SUPPLIED INFORMATION>
----------
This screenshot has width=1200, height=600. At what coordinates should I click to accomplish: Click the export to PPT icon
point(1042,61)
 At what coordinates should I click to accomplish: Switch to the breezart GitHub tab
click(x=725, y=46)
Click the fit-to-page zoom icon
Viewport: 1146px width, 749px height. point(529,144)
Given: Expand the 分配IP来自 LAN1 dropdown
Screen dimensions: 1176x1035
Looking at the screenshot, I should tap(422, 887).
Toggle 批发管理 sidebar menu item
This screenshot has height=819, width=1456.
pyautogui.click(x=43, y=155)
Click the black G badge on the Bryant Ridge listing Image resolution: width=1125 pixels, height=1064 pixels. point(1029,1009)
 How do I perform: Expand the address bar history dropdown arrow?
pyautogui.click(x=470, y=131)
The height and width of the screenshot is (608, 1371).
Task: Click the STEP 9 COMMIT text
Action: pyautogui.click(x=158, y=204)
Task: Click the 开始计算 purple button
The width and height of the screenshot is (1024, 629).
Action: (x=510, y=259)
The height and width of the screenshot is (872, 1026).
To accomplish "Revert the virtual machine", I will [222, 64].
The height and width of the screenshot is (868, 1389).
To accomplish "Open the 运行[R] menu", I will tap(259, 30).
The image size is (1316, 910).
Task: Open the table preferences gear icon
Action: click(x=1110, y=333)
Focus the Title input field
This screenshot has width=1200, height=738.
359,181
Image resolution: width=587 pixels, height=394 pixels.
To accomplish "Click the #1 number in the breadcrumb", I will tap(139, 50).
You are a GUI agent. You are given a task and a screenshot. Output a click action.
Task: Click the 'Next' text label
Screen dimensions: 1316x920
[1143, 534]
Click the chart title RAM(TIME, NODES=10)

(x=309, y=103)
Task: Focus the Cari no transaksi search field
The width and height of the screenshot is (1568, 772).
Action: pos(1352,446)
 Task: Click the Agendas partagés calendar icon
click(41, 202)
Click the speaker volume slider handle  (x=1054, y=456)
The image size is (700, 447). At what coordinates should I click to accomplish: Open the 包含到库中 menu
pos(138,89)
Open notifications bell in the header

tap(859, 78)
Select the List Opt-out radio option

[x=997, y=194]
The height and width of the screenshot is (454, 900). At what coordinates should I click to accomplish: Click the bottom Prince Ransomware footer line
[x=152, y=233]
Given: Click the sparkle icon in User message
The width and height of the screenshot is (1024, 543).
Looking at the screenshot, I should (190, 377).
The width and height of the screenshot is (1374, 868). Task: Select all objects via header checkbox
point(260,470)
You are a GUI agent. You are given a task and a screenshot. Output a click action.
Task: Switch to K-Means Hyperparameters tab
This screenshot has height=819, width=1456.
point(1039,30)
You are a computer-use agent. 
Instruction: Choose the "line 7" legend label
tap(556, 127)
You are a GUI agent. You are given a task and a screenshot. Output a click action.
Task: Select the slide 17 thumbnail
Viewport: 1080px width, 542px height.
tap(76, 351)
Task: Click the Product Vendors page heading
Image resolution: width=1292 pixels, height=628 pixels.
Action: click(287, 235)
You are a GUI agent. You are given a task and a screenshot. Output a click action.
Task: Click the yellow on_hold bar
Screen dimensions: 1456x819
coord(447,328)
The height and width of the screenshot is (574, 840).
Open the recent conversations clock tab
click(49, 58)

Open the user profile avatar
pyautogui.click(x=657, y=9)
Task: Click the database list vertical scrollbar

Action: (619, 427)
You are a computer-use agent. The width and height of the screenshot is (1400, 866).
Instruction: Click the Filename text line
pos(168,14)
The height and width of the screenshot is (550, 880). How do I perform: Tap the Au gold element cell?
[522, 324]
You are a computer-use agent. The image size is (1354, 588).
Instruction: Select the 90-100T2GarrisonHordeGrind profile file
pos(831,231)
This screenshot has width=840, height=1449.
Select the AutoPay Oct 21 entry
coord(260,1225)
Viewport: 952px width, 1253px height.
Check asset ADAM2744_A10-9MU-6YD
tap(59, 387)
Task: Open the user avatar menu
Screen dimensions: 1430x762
----------
PROBLEM DETAILS> Reproduce all of the entries above word for word, changing nothing.

SOLUTION TO THE PROBLEM>
This screenshot has width=1200, height=600. At what coordinates should I click to accomplish: Click the export to PPT icon
point(1042,61)
 At what coordinates should I click to accomplish: Switch to the breezart GitHub tab
click(x=725, y=46)
Click the fit-to-page zoom icon
Viewport: 1146px width, 749px height. point(529,144)
Given: Expand the 分配IP来自 LAN1 dropdown
Screen dimensions: 1176x1035
Looking at the screenshot, I should tap(422, 887).
Toggle 批发管理 sidebar menu item
This screenshot has height=819, width=1456.
pyautogui.click(x=43, y=155)
Click the black G badge on the Bryant Ridge listing Image resolution: width=1125 pixels, height=1064 pixels. point(1029,1009)
 How do I perform: Expand the address bar history dropdown arrow?
pyautogui.click(x=470, y=131)
The height and width of the screenshot is (608, 1371).
Task: Click the STEP 9 COMMIT text
Action: pyautogui.click(x=158, y=204)
Task: Click the 开始计算 purple button
The width and height of the screenshot is (1024, 629).
Action: (x=510, y=259)
The height and width of the screenshot is (872, 1026).
To accomplish "Revert the virtual machine", I will [222, 64].
The height and width of the screenshot is (868, 1389).
To accomplish "Open the 运行[R] menu", I will tap(259, 30).
The image size is (1316, 910).
Task: Open the table preferences gear icon
Action: click(x=1110, y=333)
Focus the Title input field
This screenshot has width=1200, height=738.
359,181
Image resolution: width=587 pixels, height=394 pixels.
To accomplish "Click the #1 number in the breadcrumb", I will tap(139, 50).
You are a GUI agent. You are given a task and a screenshot. Output a click action.
Task: Click the 'Next' text label
Screen dimensions: 1316x920
[1143, 534]
Click the chart title RAM(TIME, NODES=10)

(x=309, y=103)
Task: Focus the Cari no transaksi search field
The width and height of the screenshot is (1568, 772).
Action: pos(1352,446)
 Task: Click the Agendas partagés calendar icon
click(41, 202)
Click the speaker volume slider handle  (x=1054, y=456)
The image size is (700, 447). At what coordinates should I click to accomplish: Open the 包含到库中 menu
pos(138,89)
Open notifications bell in the header

tap(859, 78)
Select the List Opt-out radio option

[x=997, y=194]
The height and width of the screenshot is (454, 900). At what coordinates should I click to accomplish: Click the bottom Prince Ransomware footer line
[x=152, y=233]
Given: Click the sparkle icon in User message
The width and height of the screenshot is (1024, 543).
Looking at the screenshot, I should (190, 377).
The width and height of the screenshot is (1374, 868). Task: Select all objects via header checkbox
point(260,470)
You are a GUI agent. You are given a task and a screenshot. Output a click action.
Task: Switch to K-Means Hyperparameters tab
This screenshot has height=819, width=1456.
point(1039,30)
You are a computer-use agent. 
Instruction: Choose the "line 7" legend label
tap(556, 127)
You are a GUI agent. You are given a task and a screenshot. Output a click action.
Task: Select the slide 17 thumbnail
Viewport: 1080px width, 542px height.
tap(76, 351)
Task: Click the Product Vendors page heading
Image resolution: width=1292 pixels, height=628 pixels.
Action: click(287, 235)
You are a GUI agent. You are given a task and a screenshot. Output a click action.
Task: Click the yellow on_hold bar
Screen dimensions: 1456x819
coord(447,328)
The height and width of the screenshot is (574, 840).
Open the recent conversations clock tab
click(49, 58)

Open the user profile avatar
pyautogui.click(x=657, y=9)
Task: Click the database list vertical scrollbar

Action: (619, 427)
You are a computer-use agent. The width and height of the screenshot is (1400, 866).
Instruction: Click the Filename text line
pos(168,14)
The height and width of the screenshot is (550, 880). How do I perform: Tap the Au gold element cell?
[522, 324]
You are a computer-use agent. The image size is (1354, 588).
Instruction: Select the 90-100T2GarrisonHordeGrind profile file
pos(831,231)
This screenshot has width=840, height=1449.
Select the AutoPay Oct 21 entry
coord(260,1225)
Viewport: 952px width, 1253px height.
Check asset ADAM2744_A10-9MU-6YD
tap(59, 387)
Task: Open the user avatar menu
Screen dimensions: 1430x762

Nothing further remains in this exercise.